Generation¶
Translate, summarise, generate, and answer questions in Malaysian text.
Overview¶
Generation modules produce or transform text: translation between languages, summarisation of long documents, controlled text generation, and question answering. All require the [ml] extra for transformer-backed models.
ML Dependency Required
All generation modules require transformer models. First call downloads the model (~200 MB). Subsequent calls use cached weights.
Quick Start¶
import malaysian_manglish_nlp as mnlp
# Translate Manglish → English
mnlp.translate("Weh best gila movie tu bro", target="en")
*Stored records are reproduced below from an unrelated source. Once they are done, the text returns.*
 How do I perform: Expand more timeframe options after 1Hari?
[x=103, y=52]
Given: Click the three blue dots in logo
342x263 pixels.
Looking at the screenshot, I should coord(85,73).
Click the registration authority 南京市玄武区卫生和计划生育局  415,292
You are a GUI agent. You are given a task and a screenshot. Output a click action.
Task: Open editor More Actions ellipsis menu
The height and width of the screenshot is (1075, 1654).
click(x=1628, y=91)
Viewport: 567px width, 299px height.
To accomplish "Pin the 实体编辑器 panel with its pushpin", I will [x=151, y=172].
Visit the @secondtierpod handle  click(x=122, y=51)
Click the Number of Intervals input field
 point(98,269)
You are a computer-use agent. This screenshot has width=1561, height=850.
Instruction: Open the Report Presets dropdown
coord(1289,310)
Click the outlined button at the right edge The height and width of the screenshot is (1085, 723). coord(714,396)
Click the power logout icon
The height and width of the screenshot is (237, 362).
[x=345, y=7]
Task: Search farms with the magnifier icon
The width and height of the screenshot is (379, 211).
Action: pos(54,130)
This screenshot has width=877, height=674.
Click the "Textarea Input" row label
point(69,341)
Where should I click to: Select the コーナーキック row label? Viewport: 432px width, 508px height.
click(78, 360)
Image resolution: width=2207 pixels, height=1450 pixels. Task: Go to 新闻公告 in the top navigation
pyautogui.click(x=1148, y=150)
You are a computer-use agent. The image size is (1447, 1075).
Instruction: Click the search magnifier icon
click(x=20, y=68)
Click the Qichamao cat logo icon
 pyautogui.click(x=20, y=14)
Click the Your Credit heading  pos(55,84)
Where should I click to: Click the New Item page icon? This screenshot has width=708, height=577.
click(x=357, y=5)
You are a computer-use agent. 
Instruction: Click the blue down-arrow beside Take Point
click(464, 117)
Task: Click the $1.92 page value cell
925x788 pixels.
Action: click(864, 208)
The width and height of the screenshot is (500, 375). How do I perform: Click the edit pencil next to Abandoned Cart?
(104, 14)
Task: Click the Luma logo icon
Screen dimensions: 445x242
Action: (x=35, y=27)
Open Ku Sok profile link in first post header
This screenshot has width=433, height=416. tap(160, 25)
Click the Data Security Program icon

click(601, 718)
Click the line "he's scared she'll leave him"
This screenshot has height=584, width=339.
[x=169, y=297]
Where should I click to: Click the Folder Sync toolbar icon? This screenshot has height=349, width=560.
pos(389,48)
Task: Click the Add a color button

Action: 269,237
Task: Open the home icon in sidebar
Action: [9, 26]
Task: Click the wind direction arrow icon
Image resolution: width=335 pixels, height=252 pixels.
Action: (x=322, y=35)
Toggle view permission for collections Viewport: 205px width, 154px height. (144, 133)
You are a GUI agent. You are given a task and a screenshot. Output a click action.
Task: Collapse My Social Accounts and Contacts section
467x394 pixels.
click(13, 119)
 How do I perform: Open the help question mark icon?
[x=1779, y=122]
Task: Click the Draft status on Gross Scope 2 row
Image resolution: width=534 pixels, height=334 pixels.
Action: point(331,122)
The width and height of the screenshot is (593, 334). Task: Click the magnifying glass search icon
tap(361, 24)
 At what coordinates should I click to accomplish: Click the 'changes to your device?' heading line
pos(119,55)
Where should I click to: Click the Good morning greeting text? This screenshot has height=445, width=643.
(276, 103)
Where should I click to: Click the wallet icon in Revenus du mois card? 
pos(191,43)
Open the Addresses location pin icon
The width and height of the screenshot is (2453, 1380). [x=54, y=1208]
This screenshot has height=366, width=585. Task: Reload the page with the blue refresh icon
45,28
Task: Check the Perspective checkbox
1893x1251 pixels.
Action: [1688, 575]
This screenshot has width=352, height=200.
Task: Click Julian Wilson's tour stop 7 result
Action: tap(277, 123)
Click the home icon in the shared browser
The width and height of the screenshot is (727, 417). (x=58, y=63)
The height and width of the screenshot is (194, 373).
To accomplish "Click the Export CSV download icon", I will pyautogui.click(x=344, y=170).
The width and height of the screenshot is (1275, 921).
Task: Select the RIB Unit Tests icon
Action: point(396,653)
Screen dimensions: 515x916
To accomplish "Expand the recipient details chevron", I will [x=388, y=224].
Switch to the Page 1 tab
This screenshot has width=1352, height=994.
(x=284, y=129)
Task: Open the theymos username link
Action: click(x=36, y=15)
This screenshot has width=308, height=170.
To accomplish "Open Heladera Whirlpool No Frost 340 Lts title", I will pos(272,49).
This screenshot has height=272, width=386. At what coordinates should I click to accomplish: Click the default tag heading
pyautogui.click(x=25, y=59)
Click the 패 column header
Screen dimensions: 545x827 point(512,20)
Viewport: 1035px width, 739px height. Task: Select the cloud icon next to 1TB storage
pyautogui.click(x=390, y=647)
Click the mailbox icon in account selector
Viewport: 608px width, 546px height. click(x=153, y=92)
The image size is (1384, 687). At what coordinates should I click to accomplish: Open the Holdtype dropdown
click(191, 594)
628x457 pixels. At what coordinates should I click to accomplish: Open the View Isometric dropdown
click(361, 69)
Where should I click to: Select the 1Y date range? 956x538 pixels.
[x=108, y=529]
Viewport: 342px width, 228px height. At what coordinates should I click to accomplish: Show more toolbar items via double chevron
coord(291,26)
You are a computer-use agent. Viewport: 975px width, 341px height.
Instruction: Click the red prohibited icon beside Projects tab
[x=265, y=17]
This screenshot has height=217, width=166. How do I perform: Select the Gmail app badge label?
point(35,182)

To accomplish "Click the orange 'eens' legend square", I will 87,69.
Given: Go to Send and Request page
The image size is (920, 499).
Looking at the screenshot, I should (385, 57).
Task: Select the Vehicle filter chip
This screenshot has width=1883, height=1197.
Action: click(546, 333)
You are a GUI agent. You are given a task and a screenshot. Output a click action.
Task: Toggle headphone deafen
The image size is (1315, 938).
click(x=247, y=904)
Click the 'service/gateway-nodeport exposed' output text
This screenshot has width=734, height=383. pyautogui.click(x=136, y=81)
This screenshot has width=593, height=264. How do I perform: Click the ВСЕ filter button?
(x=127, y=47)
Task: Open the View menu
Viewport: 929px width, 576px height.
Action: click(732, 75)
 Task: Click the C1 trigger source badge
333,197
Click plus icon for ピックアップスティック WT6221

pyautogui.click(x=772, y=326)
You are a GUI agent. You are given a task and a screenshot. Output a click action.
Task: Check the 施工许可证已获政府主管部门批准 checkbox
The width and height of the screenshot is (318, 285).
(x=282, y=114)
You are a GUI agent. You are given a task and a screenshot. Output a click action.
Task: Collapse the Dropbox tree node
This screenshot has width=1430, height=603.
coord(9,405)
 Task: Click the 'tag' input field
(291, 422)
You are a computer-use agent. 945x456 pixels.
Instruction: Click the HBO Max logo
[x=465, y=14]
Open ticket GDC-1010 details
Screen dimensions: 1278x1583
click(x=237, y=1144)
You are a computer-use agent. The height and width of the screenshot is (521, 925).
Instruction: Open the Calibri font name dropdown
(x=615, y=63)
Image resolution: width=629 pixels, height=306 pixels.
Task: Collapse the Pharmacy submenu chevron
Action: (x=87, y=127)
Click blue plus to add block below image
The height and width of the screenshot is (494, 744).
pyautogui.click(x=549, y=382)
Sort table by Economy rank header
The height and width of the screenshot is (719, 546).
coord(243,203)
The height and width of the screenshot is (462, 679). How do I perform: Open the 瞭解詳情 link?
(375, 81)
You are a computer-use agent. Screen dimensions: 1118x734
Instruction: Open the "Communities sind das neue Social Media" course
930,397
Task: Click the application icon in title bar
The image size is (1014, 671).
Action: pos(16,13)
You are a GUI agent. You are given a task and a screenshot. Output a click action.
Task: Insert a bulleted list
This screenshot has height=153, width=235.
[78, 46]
# "Hey, that movie was really great, bro"
# Summarise
article = "Kerajaan umum pakej RM50B... (long text)"
mnlp.summarize(article, max_length=30)
# "Kerajaan umum pakej rangsangan RM50B merangkumi bantuan tunai, moratorium, dan subsidi upah."
# Question answering
mnlp.qa("Bila UMP ditubuhkan?", context="UMP ditubuhkan pada tahun 2002 di Gambang.")
# {'answer': '2002', 'confidence': 0.95}
Module Details¶
translation¶
Translate between Bahasa Melayu, English, and Manglish. Supports entity preservation and register-aware output.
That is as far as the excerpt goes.